* [Document passage]

--

I started a self-funded tech company around 1998. This was hard tech, hardware and software. And I was the sole engineer doing all the work. This meant 18 hour days, 7 days per week to get the plane off the runway. Two years later, after booking lots of sales, we finally moved out of the garage and I started to hire people. Yes, I ran this beast entirely on my own for two years. A few years later a large well-known company expressed interest in acquiring the technology. The number being floated was in excess of $30MM.

What happened?

Well, 2008 happened. The economic implosion caused this company to second-guess entry into the market we had pursued --which they intended to do by acquiring us. The deal went from being a couple of meetings away from an acquisition to evaporating in front of my very eyes.

The bad news was that the economic downturn truly hurt us over the next couple of years. I had to shut it down in 2010 and lick my wounds.

This thing went from pouring all of our savings and an incredible amount of very hard work into a crazy idea, executing well enough to get a $30MM+ offer to closing the doors and nearly losing it all in the process.

At the time this felt like an abject failure and a waste of ten years of my life. It took me months to get my head back on straight. Today, looking back, I see it as a success. I took an idea from nothing to close to a massive life-changing exit and did so mostly on my own through hard work, grit and determination. That's a success story nobody can take away from me. I learned a lot along the way and most of those lessons were part of success in future endeavors.

Life can be funny and cruel sometimes. You might think you are going through your darkest hours when, in reality, you are growing a solid backbone that will support the rest of your life.

Entrepreneurship is hard. Very hard.




Honestly, that feels like copium.

--

Entries for locating text and elements:

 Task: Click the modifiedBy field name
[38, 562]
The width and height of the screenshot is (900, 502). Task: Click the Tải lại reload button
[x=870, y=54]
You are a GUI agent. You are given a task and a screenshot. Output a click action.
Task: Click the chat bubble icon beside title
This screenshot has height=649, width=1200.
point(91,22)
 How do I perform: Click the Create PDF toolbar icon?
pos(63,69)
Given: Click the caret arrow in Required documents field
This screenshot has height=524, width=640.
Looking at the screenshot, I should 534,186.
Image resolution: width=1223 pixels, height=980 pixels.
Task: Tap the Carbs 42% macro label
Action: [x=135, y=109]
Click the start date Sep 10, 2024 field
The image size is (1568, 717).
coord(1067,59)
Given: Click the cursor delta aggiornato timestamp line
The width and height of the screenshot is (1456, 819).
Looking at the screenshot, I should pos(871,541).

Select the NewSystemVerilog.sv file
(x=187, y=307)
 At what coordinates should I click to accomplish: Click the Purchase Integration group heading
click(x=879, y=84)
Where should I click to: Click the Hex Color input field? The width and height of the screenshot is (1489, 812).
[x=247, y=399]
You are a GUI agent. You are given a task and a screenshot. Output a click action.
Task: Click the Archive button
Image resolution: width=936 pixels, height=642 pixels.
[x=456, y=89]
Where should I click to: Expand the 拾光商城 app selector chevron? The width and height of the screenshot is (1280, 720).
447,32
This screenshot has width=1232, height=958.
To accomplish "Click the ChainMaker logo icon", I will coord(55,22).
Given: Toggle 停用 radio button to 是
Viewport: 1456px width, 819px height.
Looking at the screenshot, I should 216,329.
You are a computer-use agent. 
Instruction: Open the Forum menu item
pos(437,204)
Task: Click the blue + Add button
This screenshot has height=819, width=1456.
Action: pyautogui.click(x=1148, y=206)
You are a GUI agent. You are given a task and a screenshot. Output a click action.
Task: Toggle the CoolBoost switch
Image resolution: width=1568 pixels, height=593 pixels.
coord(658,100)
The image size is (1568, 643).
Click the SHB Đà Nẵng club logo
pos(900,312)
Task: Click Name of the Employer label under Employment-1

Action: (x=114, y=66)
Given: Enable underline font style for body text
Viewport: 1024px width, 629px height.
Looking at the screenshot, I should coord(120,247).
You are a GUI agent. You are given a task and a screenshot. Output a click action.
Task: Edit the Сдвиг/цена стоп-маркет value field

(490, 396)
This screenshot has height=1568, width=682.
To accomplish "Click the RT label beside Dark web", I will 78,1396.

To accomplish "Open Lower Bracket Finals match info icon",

--

* [Set of tasks]
**1)** Duplicate the part of the startup account starting at "Life can be" and ending at "feels like copium.".
**2)** In the startup account, in what year was the company shut down?
**3)** Resume the startup account from the point where it stops.

* [Task results]
**1)**
Life can be funny and cruel sometimes. You might think you are going through your darkest hours when, in reality, you are growing a solid backbone that will support the rest of your life.

Entrepreneurship is hard. Very hard.




Honestly, that feels like copium.

**2)** 2010

**3)**
It’s like anecdotes you hear from religious people during a disaster. “I lost five of my kids. But I’m so thankful that God looked out for me and saved one”


> It’s like anecdotes you hear from religious people during a disaster. “I lost five of my kids. But I’m so thankful that God looked out for me and saved one”

I am glad you edited your comment slightly because it was worse than what remained (which is still terrible and insensitive).

That said, one of my favorite quotes, by Mark Twain is:

"A man holding a cat by the tail learns something he can learn in no other way".

Which is to say that it is impossible for most to align with the mind of someone who loses a business, or much worse, a child, without having held that cat by the tail. And so, your comment, while misplaced, is understandable because you don't have a good frame of reference.

Additionally, in my particular case, well, the 2008 economic implosion caught most everyone by surprise. It was like a nuclear bomb dropped. Few saw it coming. Millions of businesses went down. Millions of people lost their homes and jobs. And, while I not, by any means, perfect and without mistake in my life, I find it hard to interpret such a catastrophic exogenous factor as a personal failure. Sure, it would have been nice to have had $10MM in the bank to survive it. Most non-VC companies do not have this luxury. We had five million dollar sale contracts evaporate overnight when our customers, in turn, had their banks materially reduce or cancel lines of credit. We had customers send truckloads of our products back to help us because they were filing for bankruptcy and the courts would have grabbed hold of our (unpaid) products and they would have been stuck in the hands of a trustee for months, even more than a year. Etc.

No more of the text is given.